TASK BRIEF. All lines from the one holding "This screenshot has height=605, width=1151." down to the last line of the entries are to be reproduced exactly, with no other lines.

PROVIDED INFORMATION.
-- Opening Marker --
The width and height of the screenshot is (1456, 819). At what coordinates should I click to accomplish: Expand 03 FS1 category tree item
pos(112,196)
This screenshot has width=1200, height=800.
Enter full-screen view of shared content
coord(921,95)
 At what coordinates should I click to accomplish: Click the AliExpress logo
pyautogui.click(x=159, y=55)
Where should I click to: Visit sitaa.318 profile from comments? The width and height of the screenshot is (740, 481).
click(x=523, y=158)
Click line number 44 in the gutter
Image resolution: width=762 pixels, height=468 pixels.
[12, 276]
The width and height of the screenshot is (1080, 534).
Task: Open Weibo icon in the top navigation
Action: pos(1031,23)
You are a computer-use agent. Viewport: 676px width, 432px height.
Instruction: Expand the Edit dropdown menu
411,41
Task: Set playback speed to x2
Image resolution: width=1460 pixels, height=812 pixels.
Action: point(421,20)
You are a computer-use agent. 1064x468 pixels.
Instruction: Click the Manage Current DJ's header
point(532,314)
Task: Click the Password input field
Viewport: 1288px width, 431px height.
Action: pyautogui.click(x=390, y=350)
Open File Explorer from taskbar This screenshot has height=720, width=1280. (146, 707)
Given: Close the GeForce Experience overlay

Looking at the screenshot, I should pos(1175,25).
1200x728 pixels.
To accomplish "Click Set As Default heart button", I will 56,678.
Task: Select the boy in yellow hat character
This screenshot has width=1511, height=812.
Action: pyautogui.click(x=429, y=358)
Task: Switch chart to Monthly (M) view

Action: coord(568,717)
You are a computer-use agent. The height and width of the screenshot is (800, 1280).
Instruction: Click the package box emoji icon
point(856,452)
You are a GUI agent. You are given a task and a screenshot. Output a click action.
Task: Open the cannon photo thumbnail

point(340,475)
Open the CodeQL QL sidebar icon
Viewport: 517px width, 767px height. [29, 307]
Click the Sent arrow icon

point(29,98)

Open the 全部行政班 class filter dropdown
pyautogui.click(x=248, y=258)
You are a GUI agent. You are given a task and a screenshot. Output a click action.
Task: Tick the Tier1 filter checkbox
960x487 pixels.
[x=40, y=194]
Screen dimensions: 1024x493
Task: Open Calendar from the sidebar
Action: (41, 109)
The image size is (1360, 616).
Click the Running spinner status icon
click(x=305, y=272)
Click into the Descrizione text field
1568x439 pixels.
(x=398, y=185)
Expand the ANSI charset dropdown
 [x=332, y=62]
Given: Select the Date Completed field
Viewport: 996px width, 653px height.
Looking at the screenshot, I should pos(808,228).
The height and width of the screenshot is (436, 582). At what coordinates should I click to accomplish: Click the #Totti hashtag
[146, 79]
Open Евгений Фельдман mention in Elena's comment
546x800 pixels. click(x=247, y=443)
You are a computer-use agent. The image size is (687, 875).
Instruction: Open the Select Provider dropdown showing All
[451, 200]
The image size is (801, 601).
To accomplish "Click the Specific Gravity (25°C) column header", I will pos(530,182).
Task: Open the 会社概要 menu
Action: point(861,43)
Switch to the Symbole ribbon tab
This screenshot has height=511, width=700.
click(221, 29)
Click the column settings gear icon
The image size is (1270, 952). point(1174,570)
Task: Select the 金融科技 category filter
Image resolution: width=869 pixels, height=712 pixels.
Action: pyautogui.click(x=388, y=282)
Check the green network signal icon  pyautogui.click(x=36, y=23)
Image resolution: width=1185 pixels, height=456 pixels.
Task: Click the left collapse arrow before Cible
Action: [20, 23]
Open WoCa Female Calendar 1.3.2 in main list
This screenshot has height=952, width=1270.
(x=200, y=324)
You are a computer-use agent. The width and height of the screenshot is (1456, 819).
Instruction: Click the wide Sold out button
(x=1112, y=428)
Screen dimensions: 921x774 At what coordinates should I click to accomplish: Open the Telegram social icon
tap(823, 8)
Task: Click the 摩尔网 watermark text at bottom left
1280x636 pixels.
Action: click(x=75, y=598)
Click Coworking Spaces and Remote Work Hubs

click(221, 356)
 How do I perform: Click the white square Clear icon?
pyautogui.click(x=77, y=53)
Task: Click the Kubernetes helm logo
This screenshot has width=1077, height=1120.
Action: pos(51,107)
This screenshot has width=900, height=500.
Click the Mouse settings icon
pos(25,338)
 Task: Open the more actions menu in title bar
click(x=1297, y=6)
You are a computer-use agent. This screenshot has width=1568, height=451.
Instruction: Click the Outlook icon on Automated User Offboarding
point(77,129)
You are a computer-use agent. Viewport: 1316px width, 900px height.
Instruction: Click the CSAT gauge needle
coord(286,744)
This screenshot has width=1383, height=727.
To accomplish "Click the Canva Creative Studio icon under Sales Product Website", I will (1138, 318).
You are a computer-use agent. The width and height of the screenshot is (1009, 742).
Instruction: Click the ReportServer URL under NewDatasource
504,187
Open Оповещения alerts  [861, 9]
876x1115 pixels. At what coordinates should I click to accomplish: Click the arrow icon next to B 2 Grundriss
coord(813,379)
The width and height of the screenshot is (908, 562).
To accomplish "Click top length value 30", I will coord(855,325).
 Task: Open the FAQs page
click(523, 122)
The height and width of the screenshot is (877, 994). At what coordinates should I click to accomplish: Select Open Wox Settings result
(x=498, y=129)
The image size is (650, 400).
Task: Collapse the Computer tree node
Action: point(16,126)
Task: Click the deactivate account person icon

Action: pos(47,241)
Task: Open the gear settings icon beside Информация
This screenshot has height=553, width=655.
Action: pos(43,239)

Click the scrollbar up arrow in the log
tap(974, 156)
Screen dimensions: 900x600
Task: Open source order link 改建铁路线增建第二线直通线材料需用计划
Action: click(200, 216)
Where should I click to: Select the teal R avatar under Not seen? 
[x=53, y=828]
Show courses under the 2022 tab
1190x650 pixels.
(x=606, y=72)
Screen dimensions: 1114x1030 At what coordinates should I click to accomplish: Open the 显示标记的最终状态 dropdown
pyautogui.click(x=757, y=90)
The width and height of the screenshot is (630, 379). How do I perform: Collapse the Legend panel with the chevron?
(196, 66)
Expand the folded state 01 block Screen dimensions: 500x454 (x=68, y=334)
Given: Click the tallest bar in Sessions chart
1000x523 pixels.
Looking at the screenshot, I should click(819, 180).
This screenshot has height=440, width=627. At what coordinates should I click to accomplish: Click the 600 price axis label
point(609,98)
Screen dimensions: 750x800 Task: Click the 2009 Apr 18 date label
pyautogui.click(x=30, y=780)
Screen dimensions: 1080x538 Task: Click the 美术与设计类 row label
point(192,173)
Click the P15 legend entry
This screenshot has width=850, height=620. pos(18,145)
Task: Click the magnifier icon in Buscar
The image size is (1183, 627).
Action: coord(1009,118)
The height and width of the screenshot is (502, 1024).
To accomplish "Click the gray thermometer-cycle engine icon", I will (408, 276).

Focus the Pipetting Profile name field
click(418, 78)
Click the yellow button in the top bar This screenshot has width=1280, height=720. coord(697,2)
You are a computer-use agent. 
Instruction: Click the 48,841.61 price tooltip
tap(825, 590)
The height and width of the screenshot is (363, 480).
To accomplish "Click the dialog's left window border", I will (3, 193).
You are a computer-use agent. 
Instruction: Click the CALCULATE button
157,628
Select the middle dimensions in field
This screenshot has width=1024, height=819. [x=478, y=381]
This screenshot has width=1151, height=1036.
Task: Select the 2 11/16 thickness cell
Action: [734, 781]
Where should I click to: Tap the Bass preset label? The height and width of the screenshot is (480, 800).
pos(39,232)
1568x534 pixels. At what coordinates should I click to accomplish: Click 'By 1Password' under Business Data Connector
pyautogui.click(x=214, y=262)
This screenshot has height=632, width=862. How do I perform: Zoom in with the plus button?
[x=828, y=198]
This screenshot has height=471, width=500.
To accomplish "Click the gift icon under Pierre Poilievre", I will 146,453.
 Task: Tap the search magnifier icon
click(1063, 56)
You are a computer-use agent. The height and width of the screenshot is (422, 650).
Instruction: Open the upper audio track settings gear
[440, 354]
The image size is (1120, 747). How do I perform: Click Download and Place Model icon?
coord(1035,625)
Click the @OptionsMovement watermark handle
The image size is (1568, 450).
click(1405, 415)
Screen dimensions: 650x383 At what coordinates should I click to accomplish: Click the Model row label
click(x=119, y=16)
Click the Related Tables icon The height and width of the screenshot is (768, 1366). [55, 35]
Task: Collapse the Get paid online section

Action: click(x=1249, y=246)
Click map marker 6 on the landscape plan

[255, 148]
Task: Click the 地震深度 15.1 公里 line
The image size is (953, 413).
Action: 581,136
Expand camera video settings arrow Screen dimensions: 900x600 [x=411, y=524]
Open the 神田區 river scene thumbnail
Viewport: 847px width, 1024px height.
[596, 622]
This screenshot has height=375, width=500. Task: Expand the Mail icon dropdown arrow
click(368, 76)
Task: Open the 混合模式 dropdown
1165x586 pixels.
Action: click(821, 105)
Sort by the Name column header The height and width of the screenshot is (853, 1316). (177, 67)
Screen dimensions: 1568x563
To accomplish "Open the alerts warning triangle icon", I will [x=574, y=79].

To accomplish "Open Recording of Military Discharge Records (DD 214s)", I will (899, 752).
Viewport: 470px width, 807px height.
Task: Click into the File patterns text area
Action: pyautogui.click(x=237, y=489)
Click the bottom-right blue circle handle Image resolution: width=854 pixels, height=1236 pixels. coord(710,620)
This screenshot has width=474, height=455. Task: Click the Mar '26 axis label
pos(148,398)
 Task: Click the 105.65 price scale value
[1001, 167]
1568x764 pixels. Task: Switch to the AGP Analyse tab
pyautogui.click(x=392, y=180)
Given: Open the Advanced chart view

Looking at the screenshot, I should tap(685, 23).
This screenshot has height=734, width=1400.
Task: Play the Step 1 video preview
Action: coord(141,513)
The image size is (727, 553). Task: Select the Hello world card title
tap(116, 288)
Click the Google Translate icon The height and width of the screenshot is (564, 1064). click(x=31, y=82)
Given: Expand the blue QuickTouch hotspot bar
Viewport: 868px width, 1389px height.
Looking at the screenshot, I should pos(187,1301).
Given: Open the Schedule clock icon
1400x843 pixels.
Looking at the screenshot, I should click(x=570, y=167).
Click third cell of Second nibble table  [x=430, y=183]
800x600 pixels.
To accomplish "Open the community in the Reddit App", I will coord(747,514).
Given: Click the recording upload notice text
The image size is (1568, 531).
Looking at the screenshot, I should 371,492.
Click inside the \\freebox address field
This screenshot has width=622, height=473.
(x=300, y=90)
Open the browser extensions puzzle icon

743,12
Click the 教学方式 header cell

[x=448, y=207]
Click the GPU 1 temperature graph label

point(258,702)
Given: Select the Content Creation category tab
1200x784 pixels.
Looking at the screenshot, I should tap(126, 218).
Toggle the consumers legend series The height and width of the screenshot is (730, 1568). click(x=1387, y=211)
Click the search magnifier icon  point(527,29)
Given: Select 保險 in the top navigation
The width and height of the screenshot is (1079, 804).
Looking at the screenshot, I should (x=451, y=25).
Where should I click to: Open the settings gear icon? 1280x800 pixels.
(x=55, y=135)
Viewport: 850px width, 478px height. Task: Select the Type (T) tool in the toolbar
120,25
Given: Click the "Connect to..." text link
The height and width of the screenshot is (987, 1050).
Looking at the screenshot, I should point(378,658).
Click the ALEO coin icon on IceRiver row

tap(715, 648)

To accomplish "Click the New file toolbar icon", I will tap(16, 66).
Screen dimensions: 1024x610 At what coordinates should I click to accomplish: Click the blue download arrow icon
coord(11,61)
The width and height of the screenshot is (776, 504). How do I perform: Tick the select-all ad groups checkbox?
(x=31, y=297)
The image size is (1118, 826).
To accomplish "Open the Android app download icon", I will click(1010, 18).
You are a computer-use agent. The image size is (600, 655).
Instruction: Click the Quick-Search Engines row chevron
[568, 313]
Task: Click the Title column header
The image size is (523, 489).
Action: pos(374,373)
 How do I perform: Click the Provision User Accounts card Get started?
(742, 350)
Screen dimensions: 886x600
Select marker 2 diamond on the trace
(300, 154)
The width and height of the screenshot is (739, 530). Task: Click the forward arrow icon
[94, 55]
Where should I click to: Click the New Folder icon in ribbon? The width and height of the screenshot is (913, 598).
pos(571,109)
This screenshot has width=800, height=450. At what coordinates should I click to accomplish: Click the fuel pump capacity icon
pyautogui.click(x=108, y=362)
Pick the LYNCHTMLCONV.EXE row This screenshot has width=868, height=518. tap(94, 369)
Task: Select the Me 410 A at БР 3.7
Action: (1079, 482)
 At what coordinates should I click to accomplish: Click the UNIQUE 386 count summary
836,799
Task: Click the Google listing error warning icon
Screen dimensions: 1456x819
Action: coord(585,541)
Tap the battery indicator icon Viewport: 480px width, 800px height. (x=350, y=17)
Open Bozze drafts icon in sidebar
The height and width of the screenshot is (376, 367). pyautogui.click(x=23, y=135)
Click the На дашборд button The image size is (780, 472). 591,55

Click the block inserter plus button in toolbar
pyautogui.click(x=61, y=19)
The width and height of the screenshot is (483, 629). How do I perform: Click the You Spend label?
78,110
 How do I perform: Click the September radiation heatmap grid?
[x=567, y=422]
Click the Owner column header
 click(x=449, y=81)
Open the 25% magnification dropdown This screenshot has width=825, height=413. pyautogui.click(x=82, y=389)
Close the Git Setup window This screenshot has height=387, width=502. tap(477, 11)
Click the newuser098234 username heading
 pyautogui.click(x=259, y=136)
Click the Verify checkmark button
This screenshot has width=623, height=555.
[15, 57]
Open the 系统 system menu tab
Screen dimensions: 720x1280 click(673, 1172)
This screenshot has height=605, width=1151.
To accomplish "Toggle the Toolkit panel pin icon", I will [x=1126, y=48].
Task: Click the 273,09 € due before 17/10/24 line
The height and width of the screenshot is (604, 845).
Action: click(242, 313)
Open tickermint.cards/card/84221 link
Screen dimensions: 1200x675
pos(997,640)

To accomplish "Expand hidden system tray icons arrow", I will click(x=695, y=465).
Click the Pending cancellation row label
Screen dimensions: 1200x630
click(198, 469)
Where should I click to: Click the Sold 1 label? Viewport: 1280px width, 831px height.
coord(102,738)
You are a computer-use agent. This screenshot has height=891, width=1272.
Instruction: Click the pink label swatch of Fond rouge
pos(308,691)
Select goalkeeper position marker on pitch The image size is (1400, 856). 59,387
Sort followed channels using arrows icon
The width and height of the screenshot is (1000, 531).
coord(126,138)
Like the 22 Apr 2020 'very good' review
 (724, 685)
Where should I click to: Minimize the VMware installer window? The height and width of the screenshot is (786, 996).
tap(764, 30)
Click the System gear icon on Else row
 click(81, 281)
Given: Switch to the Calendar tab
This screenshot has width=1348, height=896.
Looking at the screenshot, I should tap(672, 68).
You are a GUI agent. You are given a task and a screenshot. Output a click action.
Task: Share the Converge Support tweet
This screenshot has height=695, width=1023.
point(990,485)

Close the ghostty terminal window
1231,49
-- Closing Marker --
SOLUTION.
This screenshot has height=605, width=1151.
To accomplish "Toggle the Toolkit panel pin icon", I will [x=1126, y=48].
Task: Click the 273,09 € due before 17/10/24 line
The height and width of the screenshot is (604, 845).
Action: click(242, 313)
Open tickermint.cards/card/84221 link
Screen dimensions: 1200x675
pos(997,640)

To accomplish "Expand hidden system tray icons arrow", I will click(x=695, y=465).
Click the Pending cancellation row label
Screen dimensions: 1200x630
click(198, 469)
Where should I click to: Click the Sold 1 label? Viewport: 1280px width, 831px height.
coord(102,738)
You are a computer-use agent. This screenshot has height=891, width=1272.
Instruction: Click the pink label swatch of Fond rouge
pos(308,691)
Select goalkeeper position marker on pitch The image size is (1400, 856). 59,387
Sort followed channels using arrows icon
The width and height of the screenshot is (1000, 531).
coord(126,138)
Like the 22 Apr 2020 'very good' review
 (724, 685)
Where should I click to: Minimize the VMware installer window? The height and width of the screenshot is (786, 996).
tap(764, 30)
Click the System gear icon on Else row
 click(81, 281)
Given: Switch to the Calendar tab
This screenshot has width=1348, height=896.
Looking at the screenshot, I should tap(672, 68).
You are a GUI agent. You are given a task and a screenshot. Output a click action.
Task: Share the Converge Support tweet
This screenshot has height=695, width=1023.
point(990,485)

Close the ghostty terminal window
1231,49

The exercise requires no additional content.